In short, innovation has become a cover for profit extraction, rather than new value creation that benefits the customer. That was the central guiding principle of the Innovation Movement: you innovate to create new customer value. And you thereby capture some of that value in the form of profits for the effort.
Look around and you’ll see the profit extraction paradigm showing up in all its forms.
When a product gets smaller while the price stays the same or even increases, that’s called something else: “shrinkflation.” This practice involves reducing the size or quantity of a product (like the number of chips in a bag or cereal in a box) while keeping the price at its previous level or increasing it slightly. Essentially, consumers are getting less for their money without a corresponding price reduction, effectively increasing the cost per unit.
Yet another supposed innovation is the subscription model. These days, everything from razor blades, software, printer ink, and even kitchen appliances is moving to the subscription model. But who really benefits?
Lost in all this “new business model” hype is that providers are not improving the actual product or service (and some of the streaming services are quietly introducing advertising). The real “innovation” is locking the customer into endless recurring payments and making it dizzyingly difficult to extract oneself from their clutches.
Another so-called innovation run amok is loyalty programs.
At their best, such programs create a win-win “stickiness” by offering perks that enhance the customer experience—free upgrades, or priority boarding, for example. At their worst, however, they force customers to “join the club” just to access basic discounts. Grocery chains are notorious for this practice: an advertised gallon of milk might cost $3.29 with a loyalty card, but a punishing $5.49 without one.
The most ridiculous example of forced loyalty comes from chains where nearly every item on the shelf is marked with two prices—one absurdly high for “non-members” and one reasonable for those who surrender their email, phone number, and purchase history. In such cases, the loyalty program isn’t about rewarding loyalty at all—it’s about penalizing anyone who won’t play along and give up their data.
The Innovation Movement has been led by luminaries like the late Clayton Christensen, of Harvard Business School, Eric von Hippel of MIT, and new products czar Thomas Kuczmarki, and many others who pioneered methods to make innovation an ongoing discipline. During the past 25 years, we’ve developed tools, metrics, and techniques that have propelled many an organization from laggard to leadership. My contemporaries and I have developed countless tools to generate ideas—the lifeblood of profitable growth and reinvention in the face of disruptive threats.
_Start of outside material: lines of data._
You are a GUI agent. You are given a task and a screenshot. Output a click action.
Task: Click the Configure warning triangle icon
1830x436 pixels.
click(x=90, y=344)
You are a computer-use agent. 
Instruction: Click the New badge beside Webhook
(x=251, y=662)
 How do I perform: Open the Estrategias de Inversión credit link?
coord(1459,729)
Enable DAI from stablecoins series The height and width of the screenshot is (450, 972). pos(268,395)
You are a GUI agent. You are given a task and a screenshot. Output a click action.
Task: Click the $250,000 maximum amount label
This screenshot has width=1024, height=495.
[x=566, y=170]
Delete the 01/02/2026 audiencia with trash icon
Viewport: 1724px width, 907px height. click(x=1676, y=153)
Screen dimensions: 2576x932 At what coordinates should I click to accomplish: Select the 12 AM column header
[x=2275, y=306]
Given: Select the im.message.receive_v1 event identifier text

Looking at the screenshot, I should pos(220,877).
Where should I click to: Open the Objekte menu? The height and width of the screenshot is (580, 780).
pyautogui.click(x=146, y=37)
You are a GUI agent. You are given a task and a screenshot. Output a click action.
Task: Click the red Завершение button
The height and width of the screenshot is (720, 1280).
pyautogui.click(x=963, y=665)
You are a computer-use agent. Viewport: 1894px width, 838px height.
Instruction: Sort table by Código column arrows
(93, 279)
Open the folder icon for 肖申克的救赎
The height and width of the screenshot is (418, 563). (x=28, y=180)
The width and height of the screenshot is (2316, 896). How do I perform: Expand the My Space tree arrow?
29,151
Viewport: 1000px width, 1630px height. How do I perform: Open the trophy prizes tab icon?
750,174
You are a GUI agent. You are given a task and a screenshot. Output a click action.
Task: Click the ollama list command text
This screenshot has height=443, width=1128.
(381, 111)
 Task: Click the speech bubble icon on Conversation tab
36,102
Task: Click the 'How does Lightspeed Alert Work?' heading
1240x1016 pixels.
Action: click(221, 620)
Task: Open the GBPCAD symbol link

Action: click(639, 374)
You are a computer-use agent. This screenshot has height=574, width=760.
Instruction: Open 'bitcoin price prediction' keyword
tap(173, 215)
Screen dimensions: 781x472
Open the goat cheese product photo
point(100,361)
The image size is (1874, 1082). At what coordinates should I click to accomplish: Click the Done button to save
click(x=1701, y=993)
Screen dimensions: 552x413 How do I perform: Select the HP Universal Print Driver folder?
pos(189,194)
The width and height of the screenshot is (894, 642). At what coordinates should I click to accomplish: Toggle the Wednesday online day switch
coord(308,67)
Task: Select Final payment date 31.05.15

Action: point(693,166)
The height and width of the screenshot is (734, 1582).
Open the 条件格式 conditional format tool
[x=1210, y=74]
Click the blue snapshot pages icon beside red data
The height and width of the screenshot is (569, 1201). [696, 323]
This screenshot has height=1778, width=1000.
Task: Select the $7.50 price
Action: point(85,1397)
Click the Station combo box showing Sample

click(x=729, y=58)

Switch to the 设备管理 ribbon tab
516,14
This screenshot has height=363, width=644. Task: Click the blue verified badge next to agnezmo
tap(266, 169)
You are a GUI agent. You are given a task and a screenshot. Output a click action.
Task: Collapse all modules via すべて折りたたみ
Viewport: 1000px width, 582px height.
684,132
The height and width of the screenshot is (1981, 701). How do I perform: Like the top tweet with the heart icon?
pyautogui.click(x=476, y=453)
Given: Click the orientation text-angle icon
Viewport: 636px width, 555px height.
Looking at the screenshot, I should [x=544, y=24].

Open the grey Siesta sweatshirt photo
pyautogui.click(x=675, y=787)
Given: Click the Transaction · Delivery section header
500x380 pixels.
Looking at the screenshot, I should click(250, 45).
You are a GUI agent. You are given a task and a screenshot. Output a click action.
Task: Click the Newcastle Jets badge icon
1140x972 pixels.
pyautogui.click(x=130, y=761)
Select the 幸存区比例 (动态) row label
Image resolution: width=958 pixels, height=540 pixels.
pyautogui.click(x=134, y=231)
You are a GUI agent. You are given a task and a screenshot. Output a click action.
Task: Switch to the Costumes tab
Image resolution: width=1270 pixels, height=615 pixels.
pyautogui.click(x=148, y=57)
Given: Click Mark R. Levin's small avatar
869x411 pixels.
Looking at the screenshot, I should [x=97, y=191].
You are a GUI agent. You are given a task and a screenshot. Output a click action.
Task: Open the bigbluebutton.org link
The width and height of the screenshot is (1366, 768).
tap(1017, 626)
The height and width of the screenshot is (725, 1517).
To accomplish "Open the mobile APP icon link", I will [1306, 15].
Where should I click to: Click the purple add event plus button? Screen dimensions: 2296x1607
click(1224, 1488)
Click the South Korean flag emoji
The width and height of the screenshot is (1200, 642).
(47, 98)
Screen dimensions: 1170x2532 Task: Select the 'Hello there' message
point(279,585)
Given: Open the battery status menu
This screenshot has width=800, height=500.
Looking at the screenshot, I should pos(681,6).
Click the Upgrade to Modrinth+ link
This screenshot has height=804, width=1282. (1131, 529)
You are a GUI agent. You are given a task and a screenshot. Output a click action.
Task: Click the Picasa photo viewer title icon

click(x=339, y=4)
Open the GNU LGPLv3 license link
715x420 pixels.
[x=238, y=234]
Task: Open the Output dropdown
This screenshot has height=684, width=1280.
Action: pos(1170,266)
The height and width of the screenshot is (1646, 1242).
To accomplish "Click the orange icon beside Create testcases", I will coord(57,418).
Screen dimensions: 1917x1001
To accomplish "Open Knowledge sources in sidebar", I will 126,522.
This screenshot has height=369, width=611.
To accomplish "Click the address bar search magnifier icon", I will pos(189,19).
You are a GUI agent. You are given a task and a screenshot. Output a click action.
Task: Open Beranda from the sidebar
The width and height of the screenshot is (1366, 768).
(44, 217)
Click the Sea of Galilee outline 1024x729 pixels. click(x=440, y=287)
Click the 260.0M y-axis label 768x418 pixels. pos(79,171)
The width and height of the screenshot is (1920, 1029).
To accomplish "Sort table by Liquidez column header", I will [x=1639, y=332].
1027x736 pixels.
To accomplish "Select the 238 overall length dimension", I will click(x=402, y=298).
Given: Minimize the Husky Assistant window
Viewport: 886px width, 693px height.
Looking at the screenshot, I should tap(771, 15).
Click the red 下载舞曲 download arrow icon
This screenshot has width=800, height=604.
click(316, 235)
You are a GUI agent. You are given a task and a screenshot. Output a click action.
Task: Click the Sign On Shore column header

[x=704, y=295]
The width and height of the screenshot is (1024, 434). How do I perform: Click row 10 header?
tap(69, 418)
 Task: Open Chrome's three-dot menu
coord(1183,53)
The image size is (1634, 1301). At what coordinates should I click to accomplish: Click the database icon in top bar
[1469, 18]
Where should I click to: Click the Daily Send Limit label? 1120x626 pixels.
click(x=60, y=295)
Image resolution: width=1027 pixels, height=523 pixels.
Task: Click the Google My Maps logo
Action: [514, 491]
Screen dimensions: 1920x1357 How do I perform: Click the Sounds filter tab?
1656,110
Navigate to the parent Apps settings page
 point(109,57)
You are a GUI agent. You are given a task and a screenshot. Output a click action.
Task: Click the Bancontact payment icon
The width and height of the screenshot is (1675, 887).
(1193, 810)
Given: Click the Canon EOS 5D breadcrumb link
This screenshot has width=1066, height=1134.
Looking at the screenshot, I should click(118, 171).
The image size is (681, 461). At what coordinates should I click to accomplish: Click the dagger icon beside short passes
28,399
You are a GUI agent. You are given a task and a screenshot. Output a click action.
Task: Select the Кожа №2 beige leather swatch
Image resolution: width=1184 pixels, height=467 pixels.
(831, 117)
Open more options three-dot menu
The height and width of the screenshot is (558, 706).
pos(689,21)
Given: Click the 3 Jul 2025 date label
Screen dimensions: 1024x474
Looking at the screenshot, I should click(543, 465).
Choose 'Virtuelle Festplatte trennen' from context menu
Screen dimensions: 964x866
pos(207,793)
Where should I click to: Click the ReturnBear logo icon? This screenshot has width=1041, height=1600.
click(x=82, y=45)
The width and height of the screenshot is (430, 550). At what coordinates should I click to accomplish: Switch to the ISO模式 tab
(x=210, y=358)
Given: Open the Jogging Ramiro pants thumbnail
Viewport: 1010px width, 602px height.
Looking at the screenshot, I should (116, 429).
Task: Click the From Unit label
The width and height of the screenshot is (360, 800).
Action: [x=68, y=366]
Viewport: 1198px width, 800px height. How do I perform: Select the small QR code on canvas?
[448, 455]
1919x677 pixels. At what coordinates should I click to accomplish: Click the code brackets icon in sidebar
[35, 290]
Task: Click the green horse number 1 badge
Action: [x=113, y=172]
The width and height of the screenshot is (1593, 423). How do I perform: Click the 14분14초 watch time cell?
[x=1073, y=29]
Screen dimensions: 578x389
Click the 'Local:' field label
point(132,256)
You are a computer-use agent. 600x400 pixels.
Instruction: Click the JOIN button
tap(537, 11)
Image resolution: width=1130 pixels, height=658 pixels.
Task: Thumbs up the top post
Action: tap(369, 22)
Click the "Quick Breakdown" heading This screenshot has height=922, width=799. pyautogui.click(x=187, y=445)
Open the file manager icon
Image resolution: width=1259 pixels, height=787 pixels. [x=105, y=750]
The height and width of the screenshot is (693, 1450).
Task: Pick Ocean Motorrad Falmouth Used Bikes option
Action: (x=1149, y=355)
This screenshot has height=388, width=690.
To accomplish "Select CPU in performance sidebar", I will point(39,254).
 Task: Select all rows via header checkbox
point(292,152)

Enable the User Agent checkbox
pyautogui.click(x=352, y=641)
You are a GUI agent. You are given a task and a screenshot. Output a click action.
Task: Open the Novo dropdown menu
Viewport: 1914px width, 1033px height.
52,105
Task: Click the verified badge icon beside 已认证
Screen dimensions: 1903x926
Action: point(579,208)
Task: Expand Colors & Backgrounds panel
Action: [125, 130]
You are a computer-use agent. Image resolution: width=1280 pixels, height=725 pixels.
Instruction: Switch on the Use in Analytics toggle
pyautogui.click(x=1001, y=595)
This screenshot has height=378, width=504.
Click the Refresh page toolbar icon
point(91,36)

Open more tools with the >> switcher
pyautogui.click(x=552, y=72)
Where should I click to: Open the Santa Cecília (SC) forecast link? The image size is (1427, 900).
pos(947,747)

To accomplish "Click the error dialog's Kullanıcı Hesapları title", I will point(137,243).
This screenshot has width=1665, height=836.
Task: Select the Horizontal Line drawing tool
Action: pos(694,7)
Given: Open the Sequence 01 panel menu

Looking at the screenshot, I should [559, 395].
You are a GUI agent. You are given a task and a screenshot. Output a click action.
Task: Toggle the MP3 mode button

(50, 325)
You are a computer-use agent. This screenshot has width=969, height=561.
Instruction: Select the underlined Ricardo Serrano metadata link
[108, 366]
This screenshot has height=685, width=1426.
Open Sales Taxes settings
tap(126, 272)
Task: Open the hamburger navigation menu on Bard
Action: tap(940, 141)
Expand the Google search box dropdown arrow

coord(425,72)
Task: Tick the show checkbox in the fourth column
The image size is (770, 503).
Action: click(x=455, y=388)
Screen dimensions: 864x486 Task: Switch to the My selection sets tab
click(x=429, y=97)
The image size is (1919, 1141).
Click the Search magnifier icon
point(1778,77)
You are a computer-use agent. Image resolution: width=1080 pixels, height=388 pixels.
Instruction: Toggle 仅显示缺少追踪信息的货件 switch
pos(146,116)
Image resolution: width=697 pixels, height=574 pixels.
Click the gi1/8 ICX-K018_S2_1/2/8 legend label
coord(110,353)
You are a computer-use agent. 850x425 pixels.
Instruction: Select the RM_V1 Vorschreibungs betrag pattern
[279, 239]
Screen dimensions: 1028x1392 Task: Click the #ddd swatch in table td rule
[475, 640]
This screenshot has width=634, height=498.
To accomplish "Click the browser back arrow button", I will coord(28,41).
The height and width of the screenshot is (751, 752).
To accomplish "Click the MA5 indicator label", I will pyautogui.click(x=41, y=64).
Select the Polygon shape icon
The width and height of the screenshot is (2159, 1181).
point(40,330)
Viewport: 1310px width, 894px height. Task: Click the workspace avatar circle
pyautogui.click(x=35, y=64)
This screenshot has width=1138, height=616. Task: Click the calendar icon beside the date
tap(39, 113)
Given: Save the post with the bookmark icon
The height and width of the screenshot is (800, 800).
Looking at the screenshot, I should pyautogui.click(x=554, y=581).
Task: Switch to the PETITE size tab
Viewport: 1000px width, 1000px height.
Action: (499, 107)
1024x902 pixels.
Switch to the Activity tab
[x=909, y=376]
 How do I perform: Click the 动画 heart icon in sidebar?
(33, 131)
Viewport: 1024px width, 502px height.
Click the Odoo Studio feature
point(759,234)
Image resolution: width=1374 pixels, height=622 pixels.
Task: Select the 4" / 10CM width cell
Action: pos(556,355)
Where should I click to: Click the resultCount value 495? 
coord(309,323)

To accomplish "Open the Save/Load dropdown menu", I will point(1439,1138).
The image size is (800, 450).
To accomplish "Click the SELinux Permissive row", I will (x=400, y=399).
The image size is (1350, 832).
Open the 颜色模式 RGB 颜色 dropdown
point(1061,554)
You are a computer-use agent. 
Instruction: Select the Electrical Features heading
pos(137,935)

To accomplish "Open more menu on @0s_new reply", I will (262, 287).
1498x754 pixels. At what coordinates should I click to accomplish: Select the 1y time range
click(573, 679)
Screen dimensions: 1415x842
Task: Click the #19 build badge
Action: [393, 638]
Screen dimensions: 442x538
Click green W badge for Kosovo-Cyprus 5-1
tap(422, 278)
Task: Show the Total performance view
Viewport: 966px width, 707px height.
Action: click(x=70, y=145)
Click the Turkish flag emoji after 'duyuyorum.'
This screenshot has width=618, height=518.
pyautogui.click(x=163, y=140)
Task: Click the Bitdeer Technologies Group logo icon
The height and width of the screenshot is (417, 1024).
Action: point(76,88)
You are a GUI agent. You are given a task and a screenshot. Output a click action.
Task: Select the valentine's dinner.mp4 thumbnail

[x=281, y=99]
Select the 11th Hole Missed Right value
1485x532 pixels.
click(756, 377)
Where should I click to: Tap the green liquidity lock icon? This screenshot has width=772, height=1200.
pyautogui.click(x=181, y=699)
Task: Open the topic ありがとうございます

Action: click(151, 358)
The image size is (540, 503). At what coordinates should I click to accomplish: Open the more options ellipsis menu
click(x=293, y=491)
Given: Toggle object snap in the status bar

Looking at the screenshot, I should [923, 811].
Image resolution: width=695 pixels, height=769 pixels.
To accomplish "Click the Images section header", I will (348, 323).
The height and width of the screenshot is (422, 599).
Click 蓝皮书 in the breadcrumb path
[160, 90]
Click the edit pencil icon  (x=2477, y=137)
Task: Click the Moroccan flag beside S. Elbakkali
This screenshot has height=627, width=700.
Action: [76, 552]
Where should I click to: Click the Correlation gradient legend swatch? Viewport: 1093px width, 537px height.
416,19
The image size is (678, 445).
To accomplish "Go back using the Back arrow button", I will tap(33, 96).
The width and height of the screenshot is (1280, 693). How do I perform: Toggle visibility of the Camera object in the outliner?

Open innovation, popularized by Procter & Gamble’s Connect and Develop program in the late ‘90s, tapped outside partners for breakthroughs and fueled at one time over half of its new products. Likewise, design thinking puts empathy, prototyping, and iteration at the center of solving complex challenges, blending creativity with rigor to deliver solutions that are both viable and human-centered.
History shows that innovation waxes and wanes, but is ultimately a driving necessity. Corporate focus on innovation tends to follow a cyclical pattern: in prosperous times, companies become complacent, trimming their innovation budgets in favor of short-term efficiencies or growth through acquisitions. Then, as markets shift and new competitors emerge, the pendulum swings back: leaders rediscover the need to grow from within. Organic growth, fueled by introducing new products, services, and business models, is the only sustainable way to endure.
Boards and CEOs will tire of paying for acquisitions that fail to deliver long-term value. They will rediscover that building the capacity to innovate—through disciplined processes, diverse teams, and customer-centric exploration—drives organic growth, strengthens resilience, and ensures longevity.